YOUR GOAL: From the text below on violence against native peoples, copy word for word the part that opens with the words containing "It is not a" and closes with "Teuchitlán (Mexico) show.".

DOCUMENT EXCERPT:
It is not a question of isolated facts or mistakes, but of a plan that they have been perfecting in the last decades and that more recently we have seen unfold in to the fullest extent, in the vast geography that goes from Gaza to Mexico, as the indiscriminate bombings against schools and hospitals show, as the crematorium ovens of Teuchitlán (Mexico) show.
The same pattern, with some variations, can be observed in other geographies of the Middle East, and particularly in the territories of native and black peoples, from Wall Mapu to Chiapas. In the south of Argentina, big businessmen burn forests while the State does not extinguish them, criminalizes the Mapuche people and displaces communities in order to profit from their lands. The alliance between the State, the businessmen and their militias, the mass media and the judiciary is lubricated by the presence of Israeli soldiers in these territories.

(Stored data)
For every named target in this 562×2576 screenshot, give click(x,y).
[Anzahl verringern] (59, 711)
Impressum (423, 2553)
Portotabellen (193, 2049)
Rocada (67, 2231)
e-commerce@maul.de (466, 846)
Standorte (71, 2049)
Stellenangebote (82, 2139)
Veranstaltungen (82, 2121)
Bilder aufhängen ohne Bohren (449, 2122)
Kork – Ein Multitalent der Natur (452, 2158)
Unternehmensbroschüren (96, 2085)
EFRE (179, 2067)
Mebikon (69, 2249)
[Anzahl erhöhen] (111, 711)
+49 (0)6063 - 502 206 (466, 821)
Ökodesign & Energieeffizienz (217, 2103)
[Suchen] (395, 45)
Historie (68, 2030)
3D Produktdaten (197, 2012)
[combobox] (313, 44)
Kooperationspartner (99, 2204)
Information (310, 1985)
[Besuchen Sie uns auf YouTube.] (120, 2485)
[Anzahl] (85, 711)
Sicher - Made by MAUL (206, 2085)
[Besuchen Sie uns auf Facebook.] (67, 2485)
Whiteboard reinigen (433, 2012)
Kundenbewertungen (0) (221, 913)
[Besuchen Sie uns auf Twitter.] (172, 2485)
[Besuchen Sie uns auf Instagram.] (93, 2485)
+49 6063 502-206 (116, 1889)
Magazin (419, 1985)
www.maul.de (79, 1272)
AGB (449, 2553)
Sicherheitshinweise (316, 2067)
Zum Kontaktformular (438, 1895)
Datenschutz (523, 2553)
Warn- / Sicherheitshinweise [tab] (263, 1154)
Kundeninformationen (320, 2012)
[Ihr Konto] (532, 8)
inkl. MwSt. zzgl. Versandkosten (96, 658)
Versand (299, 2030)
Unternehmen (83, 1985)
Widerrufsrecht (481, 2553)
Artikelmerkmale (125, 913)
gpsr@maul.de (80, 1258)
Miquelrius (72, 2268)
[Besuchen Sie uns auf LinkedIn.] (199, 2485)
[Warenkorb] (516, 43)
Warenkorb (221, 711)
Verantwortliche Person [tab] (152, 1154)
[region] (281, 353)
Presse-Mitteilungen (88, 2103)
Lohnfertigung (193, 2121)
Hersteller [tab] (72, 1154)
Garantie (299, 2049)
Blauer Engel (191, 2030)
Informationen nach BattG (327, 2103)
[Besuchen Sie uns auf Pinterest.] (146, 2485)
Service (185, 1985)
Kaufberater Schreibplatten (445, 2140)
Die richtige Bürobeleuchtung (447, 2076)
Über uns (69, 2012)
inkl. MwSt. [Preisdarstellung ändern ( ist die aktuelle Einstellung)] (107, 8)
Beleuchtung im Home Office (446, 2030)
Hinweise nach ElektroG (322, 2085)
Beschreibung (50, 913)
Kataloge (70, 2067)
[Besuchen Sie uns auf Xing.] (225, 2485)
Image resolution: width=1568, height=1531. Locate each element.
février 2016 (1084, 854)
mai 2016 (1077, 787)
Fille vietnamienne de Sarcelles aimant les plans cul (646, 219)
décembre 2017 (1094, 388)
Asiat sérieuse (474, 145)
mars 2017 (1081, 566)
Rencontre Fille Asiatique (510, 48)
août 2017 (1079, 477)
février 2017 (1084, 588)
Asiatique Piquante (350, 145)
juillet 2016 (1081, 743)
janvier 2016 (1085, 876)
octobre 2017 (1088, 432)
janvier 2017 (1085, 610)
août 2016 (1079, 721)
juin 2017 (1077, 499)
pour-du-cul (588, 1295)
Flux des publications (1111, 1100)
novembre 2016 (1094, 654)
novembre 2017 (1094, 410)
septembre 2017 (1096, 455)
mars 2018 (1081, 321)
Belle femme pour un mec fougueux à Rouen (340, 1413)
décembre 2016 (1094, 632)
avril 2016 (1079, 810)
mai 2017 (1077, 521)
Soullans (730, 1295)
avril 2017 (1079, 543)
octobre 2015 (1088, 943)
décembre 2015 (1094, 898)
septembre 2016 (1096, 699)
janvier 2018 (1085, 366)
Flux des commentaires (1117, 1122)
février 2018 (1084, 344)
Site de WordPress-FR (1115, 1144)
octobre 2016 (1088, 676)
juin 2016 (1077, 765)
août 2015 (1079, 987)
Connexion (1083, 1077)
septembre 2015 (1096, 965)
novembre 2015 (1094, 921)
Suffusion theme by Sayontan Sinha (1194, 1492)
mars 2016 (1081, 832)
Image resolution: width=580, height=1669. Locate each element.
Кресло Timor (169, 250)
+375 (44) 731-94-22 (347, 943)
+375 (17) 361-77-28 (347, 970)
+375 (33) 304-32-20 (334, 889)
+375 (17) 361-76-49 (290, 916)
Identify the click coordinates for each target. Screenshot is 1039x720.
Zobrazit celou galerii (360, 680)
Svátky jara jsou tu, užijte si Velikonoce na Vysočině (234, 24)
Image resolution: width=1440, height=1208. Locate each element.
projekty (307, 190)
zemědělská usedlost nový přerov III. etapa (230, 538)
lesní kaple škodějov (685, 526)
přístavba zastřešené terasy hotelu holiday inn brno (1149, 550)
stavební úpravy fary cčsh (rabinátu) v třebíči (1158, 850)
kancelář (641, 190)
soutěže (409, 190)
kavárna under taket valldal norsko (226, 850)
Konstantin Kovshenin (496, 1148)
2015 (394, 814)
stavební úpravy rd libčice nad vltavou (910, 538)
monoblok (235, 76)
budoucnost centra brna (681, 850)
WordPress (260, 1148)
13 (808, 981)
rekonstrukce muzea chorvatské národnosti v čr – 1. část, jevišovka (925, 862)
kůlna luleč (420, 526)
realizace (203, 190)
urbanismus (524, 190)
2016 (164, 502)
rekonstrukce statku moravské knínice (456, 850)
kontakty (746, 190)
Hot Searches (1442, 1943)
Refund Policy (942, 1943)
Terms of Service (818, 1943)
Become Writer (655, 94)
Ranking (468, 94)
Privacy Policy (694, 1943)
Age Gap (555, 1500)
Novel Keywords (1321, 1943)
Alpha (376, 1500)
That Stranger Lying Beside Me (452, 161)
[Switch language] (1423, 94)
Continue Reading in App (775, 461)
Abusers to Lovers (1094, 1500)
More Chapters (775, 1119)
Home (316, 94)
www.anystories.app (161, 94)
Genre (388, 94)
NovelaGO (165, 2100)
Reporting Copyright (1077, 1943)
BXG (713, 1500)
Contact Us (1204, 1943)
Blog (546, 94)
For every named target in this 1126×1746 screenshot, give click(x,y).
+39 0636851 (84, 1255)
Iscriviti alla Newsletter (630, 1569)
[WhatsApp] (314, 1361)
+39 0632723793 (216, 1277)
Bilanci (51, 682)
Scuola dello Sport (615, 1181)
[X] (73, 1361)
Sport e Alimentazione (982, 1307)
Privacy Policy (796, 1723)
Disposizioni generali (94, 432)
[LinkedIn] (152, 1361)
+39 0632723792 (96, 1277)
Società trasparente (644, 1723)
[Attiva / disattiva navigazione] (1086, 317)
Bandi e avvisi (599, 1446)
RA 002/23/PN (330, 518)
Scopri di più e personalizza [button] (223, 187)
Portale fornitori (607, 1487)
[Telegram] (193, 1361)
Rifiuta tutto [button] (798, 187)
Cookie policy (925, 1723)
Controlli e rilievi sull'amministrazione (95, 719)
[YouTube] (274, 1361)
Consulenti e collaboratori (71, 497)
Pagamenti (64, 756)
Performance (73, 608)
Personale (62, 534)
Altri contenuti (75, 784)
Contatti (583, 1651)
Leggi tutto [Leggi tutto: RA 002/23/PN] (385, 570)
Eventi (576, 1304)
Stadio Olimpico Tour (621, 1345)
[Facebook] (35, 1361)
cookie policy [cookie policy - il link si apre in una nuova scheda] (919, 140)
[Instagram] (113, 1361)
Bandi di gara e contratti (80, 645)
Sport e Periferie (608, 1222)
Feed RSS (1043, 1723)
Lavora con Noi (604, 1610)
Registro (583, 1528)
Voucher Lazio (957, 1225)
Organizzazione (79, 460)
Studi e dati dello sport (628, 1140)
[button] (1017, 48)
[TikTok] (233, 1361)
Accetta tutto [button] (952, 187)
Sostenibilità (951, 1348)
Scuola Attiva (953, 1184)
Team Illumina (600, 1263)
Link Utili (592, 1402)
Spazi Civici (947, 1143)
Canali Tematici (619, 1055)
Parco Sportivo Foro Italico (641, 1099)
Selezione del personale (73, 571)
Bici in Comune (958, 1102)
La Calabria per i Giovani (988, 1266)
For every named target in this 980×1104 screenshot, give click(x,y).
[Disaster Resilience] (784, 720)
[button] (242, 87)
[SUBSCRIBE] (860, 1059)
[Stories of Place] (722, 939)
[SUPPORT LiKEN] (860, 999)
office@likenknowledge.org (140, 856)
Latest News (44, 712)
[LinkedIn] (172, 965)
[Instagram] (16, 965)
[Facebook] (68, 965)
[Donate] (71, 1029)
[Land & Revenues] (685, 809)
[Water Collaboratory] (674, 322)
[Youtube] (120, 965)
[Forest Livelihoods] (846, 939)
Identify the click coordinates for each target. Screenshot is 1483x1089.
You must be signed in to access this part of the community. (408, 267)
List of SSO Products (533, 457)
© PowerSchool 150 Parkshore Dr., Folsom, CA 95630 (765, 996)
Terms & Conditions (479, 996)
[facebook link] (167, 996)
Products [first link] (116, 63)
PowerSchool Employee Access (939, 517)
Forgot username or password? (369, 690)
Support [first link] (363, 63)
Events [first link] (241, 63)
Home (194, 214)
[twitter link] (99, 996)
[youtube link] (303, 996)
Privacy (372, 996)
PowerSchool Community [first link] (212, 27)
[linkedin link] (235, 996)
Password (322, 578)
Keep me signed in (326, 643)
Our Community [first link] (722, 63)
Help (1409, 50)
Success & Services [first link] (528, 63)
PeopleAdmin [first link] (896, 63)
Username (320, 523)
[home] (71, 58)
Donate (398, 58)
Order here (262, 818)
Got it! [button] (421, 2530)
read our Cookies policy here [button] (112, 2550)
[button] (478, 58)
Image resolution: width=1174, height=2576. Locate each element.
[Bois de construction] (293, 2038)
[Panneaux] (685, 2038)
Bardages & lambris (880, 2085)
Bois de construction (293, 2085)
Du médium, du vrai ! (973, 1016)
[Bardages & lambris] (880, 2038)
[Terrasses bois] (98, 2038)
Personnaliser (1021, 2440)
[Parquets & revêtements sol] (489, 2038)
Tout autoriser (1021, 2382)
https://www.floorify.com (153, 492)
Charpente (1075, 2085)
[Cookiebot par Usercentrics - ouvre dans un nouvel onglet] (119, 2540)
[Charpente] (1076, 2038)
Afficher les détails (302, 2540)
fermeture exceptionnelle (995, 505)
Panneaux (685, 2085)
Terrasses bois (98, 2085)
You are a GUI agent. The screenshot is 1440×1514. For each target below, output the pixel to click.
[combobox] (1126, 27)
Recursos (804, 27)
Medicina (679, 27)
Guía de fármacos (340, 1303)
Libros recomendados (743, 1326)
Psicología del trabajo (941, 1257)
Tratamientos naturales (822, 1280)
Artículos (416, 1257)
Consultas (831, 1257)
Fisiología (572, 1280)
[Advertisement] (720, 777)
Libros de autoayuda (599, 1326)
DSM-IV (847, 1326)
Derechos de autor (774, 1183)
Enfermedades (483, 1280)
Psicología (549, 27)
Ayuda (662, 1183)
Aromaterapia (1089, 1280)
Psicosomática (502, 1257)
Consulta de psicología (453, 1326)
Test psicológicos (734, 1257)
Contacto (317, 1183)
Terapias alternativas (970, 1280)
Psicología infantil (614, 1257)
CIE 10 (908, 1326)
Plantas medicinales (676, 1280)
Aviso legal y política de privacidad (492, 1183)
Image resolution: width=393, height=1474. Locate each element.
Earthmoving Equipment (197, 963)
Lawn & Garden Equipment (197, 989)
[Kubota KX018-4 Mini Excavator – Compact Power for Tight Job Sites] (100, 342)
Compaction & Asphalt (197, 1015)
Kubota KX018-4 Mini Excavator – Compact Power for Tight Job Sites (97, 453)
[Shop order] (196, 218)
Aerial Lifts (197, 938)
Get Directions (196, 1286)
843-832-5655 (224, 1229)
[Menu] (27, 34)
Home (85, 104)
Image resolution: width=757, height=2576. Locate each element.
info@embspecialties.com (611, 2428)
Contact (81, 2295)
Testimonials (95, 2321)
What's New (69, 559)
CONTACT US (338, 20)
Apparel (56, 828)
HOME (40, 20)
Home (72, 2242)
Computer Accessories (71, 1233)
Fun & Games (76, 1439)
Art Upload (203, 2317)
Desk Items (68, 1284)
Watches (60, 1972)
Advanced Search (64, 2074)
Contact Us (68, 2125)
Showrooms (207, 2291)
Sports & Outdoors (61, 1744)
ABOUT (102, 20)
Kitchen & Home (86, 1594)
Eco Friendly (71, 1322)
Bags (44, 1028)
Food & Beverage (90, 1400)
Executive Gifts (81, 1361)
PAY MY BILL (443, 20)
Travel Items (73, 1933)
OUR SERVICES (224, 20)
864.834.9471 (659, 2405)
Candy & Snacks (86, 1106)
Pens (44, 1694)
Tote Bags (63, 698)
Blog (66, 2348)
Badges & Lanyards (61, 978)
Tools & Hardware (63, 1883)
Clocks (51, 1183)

SOLUTION:
It is not a question of isolated facts or mistakes, but of a plan that they have been perfecting in the last decades and that more recently we have seen unfold in to the fullest extent, in the vast geography that goes from Gaza to Mexico, as the indiscriminate bombings against schools and hospitals show, as the crematorium ovens of Teuchitlán (Mexico) show.